Daycare Tax Tips


Make Estimated Tax Payments Your First Priority

Avoid a vicious cycle of owing tax (& penalties) every year

Many family child care providers are confronted with an unwelcome tax bill when filing their annual income tax return. Daycare business profits can ratchet your taxes up quickly, because you're paying both income tax and self-employment tax. Self-employment tax covers your contributions to social security and Medicare and comes to 14.13% of your profit. (See my Family Child Care Tax Return Overview handout for more information regarding how your income is taxed.) Your income tax rate will vary and will be higher if your spouse has some significant wages or other taxable income. On the other hand, married providers often have the advantage of tax withholding through their spouse's paycheck, which sometimes covers the family's entire tax bill.

Most child care providers with a profitable business need to make estimated tax payments of anywhere from a few hundred to several thousand dollars every quarter (4 times per year). As a self-employed person myself, I know how hard it is to write those checks! But if you don't make quarterly payments, you may soon find yourself in a vicious cycle of owing.....owing the taxes and owing penalties.

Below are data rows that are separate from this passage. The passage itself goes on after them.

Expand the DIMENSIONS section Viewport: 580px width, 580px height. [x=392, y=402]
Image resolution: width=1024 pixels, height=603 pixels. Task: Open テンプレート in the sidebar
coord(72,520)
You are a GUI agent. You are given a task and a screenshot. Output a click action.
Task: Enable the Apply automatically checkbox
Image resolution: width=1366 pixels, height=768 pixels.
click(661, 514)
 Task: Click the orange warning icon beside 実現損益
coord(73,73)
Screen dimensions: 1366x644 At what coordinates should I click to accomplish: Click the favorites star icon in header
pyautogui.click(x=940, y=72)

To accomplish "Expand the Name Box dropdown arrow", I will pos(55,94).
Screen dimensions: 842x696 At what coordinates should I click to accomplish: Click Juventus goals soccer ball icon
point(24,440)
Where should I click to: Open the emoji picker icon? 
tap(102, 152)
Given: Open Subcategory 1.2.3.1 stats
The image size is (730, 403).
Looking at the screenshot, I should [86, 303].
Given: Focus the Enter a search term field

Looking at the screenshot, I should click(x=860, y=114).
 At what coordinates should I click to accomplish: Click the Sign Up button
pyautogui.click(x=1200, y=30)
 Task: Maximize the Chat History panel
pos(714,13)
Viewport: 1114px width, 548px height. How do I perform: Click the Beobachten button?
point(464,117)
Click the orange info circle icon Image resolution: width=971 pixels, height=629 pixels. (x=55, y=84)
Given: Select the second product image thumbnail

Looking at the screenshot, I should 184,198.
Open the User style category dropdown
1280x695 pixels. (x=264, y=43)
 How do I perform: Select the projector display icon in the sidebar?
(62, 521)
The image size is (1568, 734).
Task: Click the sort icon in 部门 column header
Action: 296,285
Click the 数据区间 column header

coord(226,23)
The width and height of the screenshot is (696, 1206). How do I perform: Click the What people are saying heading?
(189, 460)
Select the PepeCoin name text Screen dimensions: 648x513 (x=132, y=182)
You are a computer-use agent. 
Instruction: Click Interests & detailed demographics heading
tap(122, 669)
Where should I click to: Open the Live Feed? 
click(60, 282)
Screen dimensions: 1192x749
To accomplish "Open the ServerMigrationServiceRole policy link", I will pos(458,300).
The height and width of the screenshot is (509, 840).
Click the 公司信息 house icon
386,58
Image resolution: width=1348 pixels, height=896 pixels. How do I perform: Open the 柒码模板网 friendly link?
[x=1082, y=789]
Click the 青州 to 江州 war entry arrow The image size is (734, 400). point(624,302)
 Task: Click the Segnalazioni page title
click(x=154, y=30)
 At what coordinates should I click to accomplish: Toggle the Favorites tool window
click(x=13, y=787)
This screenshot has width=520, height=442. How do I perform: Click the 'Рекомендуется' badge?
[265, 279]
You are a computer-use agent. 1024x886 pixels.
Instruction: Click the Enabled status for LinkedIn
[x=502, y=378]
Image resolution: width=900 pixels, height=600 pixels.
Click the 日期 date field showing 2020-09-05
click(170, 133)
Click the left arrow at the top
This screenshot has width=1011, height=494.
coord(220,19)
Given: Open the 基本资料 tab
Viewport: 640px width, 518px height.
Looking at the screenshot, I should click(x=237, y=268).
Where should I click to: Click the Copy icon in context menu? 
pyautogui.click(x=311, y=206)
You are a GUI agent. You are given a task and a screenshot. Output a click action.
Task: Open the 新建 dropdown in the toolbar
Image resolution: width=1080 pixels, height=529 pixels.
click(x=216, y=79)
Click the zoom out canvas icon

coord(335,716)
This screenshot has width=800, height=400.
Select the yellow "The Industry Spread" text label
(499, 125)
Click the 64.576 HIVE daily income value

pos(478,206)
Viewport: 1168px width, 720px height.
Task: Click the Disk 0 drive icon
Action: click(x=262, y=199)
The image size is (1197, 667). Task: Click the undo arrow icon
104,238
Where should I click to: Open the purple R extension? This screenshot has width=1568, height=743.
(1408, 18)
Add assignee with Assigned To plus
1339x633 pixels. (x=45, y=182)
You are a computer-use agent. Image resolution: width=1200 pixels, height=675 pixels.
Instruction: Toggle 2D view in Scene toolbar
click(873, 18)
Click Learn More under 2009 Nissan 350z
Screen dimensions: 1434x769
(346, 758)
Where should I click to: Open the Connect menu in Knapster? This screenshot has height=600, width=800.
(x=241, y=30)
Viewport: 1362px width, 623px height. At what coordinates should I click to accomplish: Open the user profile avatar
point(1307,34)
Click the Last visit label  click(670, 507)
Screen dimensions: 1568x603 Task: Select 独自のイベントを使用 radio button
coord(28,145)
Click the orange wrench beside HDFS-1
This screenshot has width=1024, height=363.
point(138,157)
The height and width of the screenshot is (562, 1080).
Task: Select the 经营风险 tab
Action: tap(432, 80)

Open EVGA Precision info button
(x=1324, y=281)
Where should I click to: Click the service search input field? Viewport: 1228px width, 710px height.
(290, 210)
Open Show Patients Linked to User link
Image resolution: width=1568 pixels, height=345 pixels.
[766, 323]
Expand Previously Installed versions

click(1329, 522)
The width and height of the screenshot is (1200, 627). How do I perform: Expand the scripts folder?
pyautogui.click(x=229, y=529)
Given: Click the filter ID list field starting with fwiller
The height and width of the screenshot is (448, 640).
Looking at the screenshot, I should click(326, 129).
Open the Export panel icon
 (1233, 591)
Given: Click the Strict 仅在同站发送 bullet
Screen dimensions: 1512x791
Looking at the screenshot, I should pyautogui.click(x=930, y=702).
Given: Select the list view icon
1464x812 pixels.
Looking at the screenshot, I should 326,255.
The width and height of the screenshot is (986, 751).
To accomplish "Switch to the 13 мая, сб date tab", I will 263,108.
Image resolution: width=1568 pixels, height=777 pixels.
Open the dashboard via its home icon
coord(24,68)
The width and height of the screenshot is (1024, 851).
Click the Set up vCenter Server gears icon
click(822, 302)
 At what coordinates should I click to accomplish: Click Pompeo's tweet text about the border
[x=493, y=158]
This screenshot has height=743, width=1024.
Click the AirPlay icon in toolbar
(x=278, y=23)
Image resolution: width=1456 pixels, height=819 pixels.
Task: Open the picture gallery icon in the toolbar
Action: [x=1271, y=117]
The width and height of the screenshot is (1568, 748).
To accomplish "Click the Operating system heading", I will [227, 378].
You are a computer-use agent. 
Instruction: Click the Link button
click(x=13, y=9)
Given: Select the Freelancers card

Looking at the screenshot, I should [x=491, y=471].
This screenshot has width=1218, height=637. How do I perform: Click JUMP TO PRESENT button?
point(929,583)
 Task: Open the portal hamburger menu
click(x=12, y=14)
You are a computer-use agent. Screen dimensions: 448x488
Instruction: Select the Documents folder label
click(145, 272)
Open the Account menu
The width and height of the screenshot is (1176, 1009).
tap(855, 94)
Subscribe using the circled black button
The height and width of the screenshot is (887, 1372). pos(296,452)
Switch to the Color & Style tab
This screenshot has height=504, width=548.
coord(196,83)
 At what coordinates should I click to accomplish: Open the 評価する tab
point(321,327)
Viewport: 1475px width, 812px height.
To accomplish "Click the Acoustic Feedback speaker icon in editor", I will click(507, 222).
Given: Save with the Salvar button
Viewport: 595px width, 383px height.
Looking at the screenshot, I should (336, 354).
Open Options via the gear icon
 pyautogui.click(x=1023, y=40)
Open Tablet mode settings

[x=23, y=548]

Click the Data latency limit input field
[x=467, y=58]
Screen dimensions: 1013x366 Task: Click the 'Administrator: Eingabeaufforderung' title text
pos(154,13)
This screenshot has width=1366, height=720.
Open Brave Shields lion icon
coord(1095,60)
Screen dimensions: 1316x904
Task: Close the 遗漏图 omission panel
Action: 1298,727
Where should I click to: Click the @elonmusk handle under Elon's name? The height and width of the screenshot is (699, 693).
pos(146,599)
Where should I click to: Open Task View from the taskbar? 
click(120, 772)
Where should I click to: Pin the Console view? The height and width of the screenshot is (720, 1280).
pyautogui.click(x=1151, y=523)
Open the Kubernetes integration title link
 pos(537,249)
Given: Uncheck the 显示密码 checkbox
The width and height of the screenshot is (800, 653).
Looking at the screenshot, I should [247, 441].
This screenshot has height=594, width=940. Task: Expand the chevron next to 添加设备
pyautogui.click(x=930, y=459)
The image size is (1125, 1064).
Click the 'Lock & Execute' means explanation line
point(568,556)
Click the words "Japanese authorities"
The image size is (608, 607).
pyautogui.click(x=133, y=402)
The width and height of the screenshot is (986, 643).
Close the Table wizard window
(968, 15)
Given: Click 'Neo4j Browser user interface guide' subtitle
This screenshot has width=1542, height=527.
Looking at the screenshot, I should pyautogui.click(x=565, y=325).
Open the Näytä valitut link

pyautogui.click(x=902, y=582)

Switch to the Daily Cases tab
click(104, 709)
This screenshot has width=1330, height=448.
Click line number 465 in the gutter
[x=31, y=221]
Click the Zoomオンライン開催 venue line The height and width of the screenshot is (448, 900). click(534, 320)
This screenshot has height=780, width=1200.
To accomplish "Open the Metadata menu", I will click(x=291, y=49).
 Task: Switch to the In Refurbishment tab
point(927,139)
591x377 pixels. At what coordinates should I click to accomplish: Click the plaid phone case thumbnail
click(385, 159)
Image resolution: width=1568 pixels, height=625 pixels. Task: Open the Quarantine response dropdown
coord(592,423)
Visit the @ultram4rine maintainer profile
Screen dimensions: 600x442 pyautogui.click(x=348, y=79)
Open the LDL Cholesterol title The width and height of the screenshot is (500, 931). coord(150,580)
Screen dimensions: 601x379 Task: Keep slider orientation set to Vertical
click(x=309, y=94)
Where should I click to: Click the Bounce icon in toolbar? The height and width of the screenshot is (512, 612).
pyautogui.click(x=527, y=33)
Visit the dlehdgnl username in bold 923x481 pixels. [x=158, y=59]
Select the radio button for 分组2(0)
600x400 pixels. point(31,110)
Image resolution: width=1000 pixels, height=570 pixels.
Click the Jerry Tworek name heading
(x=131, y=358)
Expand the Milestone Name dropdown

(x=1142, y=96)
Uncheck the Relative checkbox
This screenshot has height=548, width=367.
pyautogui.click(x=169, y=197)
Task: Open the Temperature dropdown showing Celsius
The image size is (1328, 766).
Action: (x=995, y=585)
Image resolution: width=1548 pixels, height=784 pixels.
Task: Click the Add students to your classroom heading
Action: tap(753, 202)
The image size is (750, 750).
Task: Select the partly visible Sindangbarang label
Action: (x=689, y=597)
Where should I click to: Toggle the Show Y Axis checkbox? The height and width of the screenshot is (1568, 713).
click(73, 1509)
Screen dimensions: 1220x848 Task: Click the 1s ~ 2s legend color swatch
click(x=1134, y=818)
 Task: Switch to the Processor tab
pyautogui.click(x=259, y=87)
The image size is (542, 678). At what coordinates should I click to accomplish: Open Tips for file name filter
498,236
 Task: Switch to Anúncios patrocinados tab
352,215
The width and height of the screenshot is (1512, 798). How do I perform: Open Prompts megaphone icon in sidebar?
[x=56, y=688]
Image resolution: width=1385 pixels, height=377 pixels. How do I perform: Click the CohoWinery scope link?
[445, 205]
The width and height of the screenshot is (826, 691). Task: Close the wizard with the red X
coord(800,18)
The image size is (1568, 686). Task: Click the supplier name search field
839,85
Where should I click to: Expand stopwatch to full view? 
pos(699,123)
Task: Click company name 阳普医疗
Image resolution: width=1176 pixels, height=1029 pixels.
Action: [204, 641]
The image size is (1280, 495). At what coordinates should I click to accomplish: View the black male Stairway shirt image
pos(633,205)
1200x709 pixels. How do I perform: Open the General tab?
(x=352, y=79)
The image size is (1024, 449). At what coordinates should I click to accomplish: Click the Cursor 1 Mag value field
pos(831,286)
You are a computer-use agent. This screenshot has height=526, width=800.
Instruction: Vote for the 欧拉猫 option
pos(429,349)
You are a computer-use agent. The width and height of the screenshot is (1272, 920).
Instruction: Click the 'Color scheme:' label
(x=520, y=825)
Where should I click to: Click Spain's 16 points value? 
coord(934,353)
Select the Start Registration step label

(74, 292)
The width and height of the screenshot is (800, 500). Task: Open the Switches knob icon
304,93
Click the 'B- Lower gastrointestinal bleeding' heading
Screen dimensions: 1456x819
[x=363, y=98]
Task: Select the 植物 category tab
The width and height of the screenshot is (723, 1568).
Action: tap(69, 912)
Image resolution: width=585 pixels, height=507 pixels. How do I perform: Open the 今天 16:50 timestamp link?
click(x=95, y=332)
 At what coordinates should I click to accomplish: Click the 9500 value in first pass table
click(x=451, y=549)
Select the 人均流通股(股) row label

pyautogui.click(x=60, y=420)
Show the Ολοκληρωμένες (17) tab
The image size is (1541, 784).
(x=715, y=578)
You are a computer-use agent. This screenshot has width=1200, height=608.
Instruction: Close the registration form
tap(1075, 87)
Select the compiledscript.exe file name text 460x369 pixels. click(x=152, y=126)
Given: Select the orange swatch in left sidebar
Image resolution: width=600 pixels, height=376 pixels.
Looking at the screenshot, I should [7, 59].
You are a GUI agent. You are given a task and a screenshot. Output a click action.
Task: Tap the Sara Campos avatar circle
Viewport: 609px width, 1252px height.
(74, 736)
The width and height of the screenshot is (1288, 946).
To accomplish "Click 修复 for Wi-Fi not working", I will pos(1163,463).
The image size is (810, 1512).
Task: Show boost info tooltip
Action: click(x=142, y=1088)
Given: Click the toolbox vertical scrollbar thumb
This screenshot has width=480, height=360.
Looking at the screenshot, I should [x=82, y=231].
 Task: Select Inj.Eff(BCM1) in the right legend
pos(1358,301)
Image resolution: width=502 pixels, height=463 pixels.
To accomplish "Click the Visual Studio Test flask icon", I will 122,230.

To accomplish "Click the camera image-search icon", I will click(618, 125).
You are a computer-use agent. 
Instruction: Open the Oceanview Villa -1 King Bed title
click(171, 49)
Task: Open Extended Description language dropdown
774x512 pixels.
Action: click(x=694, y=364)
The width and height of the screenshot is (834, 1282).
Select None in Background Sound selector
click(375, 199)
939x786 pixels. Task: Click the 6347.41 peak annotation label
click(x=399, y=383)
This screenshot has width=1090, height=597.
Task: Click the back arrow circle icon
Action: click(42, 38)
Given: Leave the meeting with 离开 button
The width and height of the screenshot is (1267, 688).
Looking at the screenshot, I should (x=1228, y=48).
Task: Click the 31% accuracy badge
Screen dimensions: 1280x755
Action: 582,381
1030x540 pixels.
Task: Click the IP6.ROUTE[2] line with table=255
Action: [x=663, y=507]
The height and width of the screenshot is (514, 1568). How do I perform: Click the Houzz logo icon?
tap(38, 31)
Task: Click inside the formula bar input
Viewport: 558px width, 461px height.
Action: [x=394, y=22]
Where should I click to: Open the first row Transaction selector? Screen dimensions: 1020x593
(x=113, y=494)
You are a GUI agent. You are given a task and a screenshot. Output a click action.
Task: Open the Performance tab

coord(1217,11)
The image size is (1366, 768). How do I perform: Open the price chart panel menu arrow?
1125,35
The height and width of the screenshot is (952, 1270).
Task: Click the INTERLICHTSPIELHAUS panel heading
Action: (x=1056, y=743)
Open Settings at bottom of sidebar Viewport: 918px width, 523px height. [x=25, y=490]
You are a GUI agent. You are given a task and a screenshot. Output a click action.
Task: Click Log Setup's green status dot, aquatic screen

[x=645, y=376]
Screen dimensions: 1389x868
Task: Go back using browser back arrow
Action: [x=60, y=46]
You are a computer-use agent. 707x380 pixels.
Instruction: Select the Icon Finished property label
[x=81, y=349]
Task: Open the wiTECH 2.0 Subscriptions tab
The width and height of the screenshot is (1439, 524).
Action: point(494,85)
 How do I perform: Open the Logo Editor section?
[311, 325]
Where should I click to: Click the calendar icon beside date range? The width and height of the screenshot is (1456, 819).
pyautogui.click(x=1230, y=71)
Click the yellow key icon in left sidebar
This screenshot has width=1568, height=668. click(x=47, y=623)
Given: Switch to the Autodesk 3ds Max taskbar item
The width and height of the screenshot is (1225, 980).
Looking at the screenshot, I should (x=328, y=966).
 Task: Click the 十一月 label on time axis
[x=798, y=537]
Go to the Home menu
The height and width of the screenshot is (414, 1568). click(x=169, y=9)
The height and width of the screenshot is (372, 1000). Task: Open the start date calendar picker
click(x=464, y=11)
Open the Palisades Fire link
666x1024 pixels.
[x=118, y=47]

The cycle of owing is not hard to get started. If you let even one year go by with making estimated tax payments, you can arrive at tax time with a large tax balance due. At the same time, in order to catch up, you must start making the current year estimated tax payments. Guess when the first estimated tax payment is due? Also on April 15!

I often work with clients who cannot afford to pay off last year's taxes and make their current year estimated tax payments. In such cases, I urge the client to make the estimated taxes their first priority and work on paying the back taxes off over time.

Paying back taxes over time will generate penalties and interest, but skipping your estimated tax payments will also result in penalties. Being dutiful about making your quarterly estimated tax payments is the only way to get current and eventually eliminate penalties entirely. Otherwise, you can easily find yourself with a large tax bill every April and it becomes a vicious cycle.

So make your first estimated tax payment this April 15! If you cannot pay off the back taxes within six months (while staying current on this year's quarterly payments), you could request an IRS installment agreement and pay off the federal balance due through manageable monthly payments.

If it's past April 15, make a payment now. Until your tax return is filed, it's never too late to start.

If you're wondering how much to pay and you were in business last year, look at how much tax you paid and use that as a guide. Otherwise, Tom Copeland suggests paying 20% of your gross business income (parent fees plus Food Program income) in his Taking Care of Business blog article. If you have a professional prepare your tax return, ask them to calculate estimated tax payments for the coming year, too.